TheSinglePringle · 06/03/2012 09:41

liberty my nanna is Irish and I still get all them things when I visit. She also has chickens! Also double decker sandwiches which was 3 slices of bread and 2 different fillings! Breakfast would be a huge pan of porridge on the cooker and tea and toast.

My other nanna was English and she would make the best banana bread that she would coat in butter. Mum still follows the exact same recipe now even though nanna died 11 year ago. Also had egg and soldiers and we would shout nanna cut humptys head off! For some reason we loved it.

bilblio · 06/03/2012 09:41

At Christmas you couldn't get through the front door without first being offered a Turkey sandwich. She found it very confusing that I was vegetarian. I had cheese and salad cream with lashing of butter.

"Best butter", (Lurpak) which was easily spread, they didn't have a fridge until a couple of years before they died, they had a pantry and no central heating.

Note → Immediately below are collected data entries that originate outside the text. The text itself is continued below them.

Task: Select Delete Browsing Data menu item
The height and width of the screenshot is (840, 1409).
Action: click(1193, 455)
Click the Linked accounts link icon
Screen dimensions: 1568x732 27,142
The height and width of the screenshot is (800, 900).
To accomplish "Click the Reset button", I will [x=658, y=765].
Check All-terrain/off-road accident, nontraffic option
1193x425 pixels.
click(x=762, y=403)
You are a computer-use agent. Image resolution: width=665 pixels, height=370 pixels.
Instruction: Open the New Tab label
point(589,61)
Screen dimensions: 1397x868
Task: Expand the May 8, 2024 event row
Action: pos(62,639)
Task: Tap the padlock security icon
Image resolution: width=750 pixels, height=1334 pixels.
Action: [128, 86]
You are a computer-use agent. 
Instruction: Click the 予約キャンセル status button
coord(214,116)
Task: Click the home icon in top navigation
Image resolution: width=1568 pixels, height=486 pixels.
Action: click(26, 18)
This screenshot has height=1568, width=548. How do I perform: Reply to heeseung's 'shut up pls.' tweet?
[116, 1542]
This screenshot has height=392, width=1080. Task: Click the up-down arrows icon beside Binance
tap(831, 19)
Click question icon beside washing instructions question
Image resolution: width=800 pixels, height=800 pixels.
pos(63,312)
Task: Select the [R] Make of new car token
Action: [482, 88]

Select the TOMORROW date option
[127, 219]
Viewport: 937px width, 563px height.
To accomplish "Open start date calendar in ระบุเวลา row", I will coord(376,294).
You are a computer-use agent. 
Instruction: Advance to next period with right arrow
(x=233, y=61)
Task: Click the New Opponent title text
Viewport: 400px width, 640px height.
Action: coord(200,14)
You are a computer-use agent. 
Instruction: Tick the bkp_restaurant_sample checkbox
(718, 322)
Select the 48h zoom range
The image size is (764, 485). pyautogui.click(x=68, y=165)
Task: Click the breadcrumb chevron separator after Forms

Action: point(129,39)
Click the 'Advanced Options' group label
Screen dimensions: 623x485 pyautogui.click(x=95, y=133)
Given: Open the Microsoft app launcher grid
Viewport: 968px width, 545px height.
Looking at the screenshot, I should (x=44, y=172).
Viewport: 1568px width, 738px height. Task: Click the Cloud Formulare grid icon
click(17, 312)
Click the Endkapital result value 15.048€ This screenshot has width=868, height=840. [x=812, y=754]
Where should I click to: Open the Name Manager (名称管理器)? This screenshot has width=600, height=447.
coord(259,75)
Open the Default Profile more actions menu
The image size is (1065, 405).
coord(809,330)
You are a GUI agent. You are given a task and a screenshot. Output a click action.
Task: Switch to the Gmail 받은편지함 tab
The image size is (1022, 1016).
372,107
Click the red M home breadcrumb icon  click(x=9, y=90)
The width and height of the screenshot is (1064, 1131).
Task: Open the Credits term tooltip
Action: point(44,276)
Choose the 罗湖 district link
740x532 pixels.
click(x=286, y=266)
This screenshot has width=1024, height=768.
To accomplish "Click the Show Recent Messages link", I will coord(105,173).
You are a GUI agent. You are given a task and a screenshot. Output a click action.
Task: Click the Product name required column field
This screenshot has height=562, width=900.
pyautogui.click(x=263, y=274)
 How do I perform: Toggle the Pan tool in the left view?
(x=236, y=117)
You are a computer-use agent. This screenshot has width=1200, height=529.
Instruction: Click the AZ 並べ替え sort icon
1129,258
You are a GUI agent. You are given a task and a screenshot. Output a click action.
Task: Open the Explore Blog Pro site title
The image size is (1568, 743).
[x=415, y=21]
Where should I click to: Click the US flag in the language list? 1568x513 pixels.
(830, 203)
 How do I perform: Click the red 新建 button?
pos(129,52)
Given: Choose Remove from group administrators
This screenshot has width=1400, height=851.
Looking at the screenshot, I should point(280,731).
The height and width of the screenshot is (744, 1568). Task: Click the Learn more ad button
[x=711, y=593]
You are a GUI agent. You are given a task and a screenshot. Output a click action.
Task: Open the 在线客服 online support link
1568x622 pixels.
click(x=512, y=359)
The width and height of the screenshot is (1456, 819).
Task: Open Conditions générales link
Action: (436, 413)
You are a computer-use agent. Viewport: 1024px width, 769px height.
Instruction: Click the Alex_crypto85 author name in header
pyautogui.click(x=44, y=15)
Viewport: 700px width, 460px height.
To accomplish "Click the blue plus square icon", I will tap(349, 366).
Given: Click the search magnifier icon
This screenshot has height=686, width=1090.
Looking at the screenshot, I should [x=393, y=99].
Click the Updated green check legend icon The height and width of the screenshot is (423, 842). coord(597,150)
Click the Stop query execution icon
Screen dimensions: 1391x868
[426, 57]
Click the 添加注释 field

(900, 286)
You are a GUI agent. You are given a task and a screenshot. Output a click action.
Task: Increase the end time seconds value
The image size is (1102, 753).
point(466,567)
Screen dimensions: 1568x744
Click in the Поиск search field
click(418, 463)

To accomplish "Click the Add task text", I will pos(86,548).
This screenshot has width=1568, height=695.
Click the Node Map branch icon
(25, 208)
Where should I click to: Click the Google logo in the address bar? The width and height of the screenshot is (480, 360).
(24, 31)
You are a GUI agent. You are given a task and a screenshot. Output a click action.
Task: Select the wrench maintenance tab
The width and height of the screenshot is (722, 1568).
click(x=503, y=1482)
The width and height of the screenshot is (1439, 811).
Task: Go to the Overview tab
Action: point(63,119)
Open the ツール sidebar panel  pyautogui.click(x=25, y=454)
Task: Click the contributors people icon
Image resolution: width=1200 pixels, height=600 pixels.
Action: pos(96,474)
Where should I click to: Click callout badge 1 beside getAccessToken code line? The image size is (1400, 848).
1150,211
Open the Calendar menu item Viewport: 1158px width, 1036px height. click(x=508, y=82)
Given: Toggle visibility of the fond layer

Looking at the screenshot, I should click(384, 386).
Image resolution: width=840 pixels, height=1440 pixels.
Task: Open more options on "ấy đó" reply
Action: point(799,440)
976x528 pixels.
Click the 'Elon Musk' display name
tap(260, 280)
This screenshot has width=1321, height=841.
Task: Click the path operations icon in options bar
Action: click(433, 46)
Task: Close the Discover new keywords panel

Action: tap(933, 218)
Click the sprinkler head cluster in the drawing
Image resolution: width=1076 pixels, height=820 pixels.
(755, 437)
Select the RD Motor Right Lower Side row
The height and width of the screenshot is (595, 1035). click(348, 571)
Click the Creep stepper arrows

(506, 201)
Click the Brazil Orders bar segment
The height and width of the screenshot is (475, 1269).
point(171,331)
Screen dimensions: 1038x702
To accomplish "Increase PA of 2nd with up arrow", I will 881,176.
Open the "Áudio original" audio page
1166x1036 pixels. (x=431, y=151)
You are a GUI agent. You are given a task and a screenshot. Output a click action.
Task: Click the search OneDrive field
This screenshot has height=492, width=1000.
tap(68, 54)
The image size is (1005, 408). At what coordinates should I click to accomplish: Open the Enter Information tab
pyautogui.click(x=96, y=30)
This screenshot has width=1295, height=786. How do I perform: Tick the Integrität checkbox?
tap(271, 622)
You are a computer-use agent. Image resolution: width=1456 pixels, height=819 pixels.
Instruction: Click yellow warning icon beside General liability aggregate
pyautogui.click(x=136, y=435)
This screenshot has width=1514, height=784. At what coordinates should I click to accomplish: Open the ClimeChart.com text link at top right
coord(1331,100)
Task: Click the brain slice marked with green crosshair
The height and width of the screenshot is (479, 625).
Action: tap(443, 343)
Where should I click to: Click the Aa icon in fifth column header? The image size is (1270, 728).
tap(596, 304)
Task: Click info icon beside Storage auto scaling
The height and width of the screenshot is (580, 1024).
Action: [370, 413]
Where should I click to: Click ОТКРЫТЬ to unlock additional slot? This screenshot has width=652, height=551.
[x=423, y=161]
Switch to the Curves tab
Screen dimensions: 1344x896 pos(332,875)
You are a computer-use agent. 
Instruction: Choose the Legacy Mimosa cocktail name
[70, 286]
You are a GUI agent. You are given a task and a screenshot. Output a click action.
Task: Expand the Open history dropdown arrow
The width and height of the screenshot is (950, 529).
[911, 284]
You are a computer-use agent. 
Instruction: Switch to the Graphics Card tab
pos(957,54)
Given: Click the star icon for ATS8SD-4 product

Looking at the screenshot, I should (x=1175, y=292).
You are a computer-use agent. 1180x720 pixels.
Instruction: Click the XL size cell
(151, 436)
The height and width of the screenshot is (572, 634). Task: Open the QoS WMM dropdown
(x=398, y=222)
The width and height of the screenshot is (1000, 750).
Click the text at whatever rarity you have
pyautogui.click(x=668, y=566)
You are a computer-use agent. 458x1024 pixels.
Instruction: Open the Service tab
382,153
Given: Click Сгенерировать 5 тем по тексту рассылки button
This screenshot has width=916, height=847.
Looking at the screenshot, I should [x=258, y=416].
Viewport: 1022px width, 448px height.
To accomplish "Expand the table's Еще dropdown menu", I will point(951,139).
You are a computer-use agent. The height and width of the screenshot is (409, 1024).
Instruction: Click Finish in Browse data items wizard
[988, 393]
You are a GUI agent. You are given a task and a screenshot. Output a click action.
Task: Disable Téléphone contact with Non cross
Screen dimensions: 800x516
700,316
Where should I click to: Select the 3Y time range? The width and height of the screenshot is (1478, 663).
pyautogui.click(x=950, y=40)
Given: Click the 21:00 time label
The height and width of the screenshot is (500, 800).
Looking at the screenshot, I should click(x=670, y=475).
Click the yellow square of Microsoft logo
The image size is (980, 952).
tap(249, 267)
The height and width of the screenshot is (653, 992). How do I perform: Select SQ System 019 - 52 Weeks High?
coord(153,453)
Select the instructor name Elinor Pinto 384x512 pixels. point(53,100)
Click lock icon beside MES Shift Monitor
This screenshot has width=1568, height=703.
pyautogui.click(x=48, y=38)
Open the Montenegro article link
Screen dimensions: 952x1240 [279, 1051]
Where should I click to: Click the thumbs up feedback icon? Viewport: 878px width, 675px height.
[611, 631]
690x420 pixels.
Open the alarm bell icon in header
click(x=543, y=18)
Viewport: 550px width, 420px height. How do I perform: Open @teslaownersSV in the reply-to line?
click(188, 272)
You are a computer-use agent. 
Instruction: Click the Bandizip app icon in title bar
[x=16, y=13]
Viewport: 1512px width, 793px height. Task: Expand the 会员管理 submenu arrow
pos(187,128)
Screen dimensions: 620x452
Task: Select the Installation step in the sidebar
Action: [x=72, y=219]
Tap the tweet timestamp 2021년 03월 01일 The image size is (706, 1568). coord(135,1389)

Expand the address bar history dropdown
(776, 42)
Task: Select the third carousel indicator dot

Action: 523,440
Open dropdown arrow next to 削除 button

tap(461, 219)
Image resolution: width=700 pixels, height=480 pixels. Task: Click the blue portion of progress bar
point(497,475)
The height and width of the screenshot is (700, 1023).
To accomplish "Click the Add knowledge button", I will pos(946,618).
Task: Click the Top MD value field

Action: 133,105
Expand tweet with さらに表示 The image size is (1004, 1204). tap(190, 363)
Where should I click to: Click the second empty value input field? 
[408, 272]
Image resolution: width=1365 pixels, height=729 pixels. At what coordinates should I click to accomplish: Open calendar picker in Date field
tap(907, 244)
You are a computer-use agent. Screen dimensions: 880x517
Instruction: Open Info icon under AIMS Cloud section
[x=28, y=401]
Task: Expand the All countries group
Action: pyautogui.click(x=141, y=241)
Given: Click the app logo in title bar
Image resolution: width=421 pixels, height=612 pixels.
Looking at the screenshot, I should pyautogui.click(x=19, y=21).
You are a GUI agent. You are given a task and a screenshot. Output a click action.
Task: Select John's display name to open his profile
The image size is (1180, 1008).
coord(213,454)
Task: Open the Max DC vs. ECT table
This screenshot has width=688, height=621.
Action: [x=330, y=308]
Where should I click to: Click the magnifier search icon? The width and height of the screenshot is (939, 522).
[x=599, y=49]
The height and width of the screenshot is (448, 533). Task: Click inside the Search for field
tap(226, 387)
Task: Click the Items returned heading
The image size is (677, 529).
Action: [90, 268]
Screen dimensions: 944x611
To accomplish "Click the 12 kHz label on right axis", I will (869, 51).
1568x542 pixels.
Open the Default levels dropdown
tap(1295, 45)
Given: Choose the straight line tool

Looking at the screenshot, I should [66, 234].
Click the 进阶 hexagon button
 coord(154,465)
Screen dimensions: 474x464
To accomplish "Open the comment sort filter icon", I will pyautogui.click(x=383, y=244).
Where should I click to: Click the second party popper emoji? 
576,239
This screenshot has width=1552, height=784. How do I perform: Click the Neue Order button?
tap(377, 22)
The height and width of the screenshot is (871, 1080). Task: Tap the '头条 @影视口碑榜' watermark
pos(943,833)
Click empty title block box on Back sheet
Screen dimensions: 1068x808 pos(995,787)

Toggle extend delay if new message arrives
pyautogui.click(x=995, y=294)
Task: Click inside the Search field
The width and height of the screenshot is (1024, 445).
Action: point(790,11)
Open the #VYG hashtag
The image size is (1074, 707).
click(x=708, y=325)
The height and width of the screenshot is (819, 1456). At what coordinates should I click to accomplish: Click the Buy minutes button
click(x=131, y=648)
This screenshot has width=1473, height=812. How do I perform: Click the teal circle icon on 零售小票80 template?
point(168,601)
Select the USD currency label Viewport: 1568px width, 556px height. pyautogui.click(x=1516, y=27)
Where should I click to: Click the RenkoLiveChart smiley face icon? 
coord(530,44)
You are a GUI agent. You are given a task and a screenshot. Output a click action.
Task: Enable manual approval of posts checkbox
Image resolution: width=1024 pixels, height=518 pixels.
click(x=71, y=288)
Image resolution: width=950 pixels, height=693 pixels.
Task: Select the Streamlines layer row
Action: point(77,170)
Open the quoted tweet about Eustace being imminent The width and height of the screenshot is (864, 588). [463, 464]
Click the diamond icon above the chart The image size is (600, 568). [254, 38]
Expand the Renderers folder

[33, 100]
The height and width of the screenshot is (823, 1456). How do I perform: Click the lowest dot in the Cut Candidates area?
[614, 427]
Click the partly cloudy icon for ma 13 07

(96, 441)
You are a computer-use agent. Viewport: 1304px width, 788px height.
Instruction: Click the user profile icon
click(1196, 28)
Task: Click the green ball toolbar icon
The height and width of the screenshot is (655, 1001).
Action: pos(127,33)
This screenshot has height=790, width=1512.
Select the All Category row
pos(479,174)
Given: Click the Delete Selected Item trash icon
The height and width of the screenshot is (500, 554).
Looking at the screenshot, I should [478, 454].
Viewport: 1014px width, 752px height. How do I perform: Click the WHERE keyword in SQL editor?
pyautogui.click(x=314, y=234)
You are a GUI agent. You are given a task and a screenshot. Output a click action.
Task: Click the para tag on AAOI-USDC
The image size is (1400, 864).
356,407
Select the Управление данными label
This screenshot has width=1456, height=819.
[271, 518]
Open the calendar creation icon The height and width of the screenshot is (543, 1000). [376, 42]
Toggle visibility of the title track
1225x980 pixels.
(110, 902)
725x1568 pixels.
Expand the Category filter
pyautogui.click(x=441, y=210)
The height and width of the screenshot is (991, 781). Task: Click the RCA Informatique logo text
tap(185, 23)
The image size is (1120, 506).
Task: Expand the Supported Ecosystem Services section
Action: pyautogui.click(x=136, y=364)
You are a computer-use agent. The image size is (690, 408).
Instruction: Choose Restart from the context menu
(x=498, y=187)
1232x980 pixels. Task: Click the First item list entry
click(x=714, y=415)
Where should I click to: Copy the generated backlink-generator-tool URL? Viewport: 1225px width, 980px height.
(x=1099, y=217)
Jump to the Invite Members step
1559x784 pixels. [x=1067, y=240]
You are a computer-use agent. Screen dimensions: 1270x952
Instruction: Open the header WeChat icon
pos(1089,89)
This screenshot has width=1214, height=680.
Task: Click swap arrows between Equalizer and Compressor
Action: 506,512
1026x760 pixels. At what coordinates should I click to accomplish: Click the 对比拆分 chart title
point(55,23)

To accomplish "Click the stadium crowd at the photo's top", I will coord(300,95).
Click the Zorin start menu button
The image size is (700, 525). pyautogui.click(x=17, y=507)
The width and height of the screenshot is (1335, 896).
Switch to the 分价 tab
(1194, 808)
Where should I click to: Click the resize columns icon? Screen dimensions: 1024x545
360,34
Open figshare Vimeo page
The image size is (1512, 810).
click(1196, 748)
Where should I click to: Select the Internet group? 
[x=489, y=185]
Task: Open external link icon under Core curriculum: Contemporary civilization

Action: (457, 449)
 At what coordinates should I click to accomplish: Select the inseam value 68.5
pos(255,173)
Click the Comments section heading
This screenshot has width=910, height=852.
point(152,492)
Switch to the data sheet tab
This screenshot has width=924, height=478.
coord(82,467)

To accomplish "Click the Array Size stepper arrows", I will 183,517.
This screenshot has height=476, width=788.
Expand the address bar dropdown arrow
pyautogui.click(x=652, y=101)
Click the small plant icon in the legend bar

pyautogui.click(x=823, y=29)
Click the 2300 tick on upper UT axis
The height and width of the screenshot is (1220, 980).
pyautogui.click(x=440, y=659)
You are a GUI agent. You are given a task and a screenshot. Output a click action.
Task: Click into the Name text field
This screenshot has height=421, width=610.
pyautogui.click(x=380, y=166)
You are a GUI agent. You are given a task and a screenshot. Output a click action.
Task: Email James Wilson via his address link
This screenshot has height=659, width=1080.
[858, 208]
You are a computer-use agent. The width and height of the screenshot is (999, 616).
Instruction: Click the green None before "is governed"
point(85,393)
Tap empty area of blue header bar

Trifle had to have hundreds and thousands on it.

Liquorice Allsorts, loads of them. My Nannan worked for Bassets when I was little.

I had a Great Aunt who used to give us very strong, very sweet tea in shallow plastic cups. Sweet tea always reminds me of her.

bilblio · 06/03/2012 09:43

From my Grandma I've got a handwritten recipe book with loads of things you can make on rations.
There's a lot of lard and powdered egg.